**What you have to do**
Count, in the entries, the lines with "menu". Answer with the number only.

**Provided records**
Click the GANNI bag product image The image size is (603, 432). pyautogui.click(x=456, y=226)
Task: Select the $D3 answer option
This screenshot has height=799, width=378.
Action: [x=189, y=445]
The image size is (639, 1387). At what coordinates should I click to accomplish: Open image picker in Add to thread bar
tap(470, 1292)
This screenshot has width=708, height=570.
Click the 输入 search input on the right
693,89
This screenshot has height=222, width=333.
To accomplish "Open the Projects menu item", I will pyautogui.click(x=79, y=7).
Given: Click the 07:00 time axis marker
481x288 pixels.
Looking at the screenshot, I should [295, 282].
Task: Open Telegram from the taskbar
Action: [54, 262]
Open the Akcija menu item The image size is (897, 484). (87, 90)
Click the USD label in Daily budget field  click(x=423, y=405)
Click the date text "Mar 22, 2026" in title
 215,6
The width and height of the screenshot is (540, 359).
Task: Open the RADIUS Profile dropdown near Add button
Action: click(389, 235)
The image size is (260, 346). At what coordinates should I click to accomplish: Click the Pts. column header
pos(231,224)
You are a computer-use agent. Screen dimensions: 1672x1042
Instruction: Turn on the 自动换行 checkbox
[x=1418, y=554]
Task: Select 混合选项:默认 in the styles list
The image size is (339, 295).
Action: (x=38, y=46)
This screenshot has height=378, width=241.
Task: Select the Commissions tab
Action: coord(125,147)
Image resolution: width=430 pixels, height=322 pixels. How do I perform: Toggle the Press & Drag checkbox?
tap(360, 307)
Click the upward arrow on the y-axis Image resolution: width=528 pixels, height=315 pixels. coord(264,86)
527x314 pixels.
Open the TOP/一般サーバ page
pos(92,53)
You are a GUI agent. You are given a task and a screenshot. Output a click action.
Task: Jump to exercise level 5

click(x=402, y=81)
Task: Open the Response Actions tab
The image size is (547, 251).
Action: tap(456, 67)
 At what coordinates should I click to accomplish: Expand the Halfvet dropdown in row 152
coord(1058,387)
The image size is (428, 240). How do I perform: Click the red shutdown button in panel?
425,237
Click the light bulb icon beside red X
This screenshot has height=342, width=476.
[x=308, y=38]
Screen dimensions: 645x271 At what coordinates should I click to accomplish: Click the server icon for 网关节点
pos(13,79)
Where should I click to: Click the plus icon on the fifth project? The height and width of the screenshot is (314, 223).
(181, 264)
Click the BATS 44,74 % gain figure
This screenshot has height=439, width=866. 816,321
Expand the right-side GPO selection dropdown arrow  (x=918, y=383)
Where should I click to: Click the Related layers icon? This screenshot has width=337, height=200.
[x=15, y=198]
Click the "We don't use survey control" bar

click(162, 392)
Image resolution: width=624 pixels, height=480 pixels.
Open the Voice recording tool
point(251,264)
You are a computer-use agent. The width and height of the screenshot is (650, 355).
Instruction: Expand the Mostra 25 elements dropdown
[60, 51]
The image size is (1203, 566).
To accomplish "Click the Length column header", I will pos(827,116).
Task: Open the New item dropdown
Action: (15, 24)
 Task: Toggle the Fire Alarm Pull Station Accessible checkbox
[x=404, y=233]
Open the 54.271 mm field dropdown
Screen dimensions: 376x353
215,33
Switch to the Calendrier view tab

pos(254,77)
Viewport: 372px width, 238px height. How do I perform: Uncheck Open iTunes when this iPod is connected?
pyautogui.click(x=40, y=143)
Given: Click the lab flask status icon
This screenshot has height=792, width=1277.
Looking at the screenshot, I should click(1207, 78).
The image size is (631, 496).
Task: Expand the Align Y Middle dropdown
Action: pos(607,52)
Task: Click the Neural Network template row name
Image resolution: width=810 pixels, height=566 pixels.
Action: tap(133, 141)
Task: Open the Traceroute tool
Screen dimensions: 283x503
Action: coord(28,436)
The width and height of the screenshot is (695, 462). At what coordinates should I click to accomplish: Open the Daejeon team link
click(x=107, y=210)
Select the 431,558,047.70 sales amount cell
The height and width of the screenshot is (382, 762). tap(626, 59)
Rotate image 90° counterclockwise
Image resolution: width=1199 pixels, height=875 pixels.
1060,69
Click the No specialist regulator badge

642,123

**Answer to this task**
2